Determine if the given series is absolutely convergent, conditionally convergent, or divergent. Prove your answer.$$\sum_{n=1}^{+\infty}(-1)^{n} \frac{\cos n}{n^{2}}$$

Answer

**step1 Formulate the Series of Absolute Values**

To determine if the given series is absolutely convergent, we first examine the series formed by taking the absolute value of each term. If this new series converges, then the original series is absolutely convergent.

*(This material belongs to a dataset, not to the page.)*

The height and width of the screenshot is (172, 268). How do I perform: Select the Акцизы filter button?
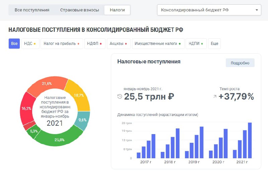coord(119,44)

$$ \sum_{n=1}^{+\infty} \left| (-1)^{n} \frac{\cos n}{n^{2}} \right| = \sum_{n=1}^{+\infty} \frac{|\cos n|}{n^{2}} $$

**step2 Apply the Comparison Test**

We know that the absolute value of the cosine function is always between 0 and 1, inclusive, for any real number n. This allows us to establish an inequality for the terms of our absolute value series.

$$ 0 \leq |\cos n| \leq 1 $$

Using this inequality, we can compare the terms of our series with a known convergent series. Dividing the inequality by $$n^2$$ (which is always positive for $$n \ge 1$$), we get:

$$ 0 \leq \frac{|\cos n|}{n^{2}} \leq \frac{1}{n^{2}} $$

Now, we consider the series $$ \sum_{n=1}^{+\infty} \frac{1}{n^{2}} $$. This is a p-series where $$p=2$$.

**step3 Determine the Convergence of the Comparison Series**

A p-series of the form $$ \sum_{n=1}^{+\infty} \frac{1}{n^{p}} $$ converges if $$p > 1$$ and diverges if $$p \leq 1$$. In our case, $$p=2$$.

$$ \text{Since } p=2 > 1, \text{ the series } \sum_{n=1}^{+\infty} \frac{1}{n^{2}} \text{ converges.} $$

**step4 Conclude Absolute Convergence**

According to the Comparison Test, if we have two series $$ \sum a_n $$ and $$ \sum b_n $$ such that $$ 0 \leq a_n \leq b_n $$ for all n, and $$ \sum b_n $$ converges, then $$ \sum a_n $$ also converges. Here, $$ a_n = \frac{|\cos n|}{n^{2}} $$ and $$ b_n = \frac{1}{n^{2}} $$. Since $$ \sum_{n=1}^{+\infty} \frac{1}{n^{2}} $$ converges and $$ \frac{|\cos n|}{n^{2}} \leq \frac{1}{n^{2}} $$, the series $$ \sum_{n=1}^{+\infty} \frac{|\cos n|}{n^{2}} $$ converges.

Since the series of absolute values converges, the original series is absolutely convergent.